*** ----> Bahrain to promote foreign investors | THE DAILY TRIBUNE | KINGDOM OF BAHRAIN

Bahrain to promote foreign investors

ManamaIn a bid to promote Bahrain as an international investment hub, more facilitation for foreign investors was announced yesterday, enabling them to own 100 per cent of more businesses’ categories. 

This followed the weekly Cabinet meeting held here yesterday. In a statement issued following the session, it was announced that “the Cabinet approved the modification of the percentage of investors’ ownership of commercial activities to develop the government’s performance in this field, and improve the performance of the commercial sector.”

“The move aims to enhance economic development, generate quality job opportunities for the citizens and attract more investments in various economic sectors,” the statement read. “The amendment highlighted in the memorandum presented by the Industry, Commerce and Tourism Minister Zayed bin Rashid Al Zayani, will improve the Kingdom’s standing in the ease of starting business indices. It will stimulate its choice as a favourable host to world companies.”

According to the ministry, the amendment allows non-Bahraini investors to own 100 pc of businesses in the fields of residency, food, administrative services, arts, entertainment and leisure, health and social work, information and communications, manufacturing, mining and quarrying, water supplying and professional, scientific, technical and real estate activities.

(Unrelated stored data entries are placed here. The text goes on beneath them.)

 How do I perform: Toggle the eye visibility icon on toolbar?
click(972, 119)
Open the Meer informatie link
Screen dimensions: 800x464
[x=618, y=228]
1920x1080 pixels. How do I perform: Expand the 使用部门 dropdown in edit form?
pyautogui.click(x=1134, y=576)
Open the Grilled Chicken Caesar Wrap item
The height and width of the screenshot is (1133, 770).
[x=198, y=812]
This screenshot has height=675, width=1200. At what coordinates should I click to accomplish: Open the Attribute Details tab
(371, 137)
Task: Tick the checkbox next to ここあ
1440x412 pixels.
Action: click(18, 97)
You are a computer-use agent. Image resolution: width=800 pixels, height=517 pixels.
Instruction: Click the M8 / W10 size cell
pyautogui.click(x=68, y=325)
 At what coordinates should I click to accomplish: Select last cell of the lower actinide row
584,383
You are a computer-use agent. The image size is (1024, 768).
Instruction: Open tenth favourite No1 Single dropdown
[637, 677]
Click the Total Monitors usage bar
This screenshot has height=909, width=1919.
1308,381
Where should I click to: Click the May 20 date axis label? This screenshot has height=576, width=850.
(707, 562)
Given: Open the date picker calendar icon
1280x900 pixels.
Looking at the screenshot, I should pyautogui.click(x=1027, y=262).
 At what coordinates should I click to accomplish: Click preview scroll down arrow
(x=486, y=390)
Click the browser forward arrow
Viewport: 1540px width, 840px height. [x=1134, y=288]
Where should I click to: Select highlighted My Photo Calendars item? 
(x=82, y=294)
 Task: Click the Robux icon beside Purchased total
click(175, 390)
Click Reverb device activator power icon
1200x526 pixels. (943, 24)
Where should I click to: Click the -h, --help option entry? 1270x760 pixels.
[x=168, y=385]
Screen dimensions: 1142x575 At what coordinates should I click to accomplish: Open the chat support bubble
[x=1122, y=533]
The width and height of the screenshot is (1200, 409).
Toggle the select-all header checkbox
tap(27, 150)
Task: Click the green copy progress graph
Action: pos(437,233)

“There’s no doubt that this step would boost the Kingdom’s economy amidst the international intense competition in attract foreign investments. It would also make Bahrain a hub for foreign investors,” the ministry’s statement read.

The statement also mentioned that “the ministry has taken several procedures that serve the same orientation during the past year, by revising commercial laws. It resulted in an annual increase of Commercial Registrations (CR) issuance by 5,187 CRs in the first half of 2016, compared to the same period last year.”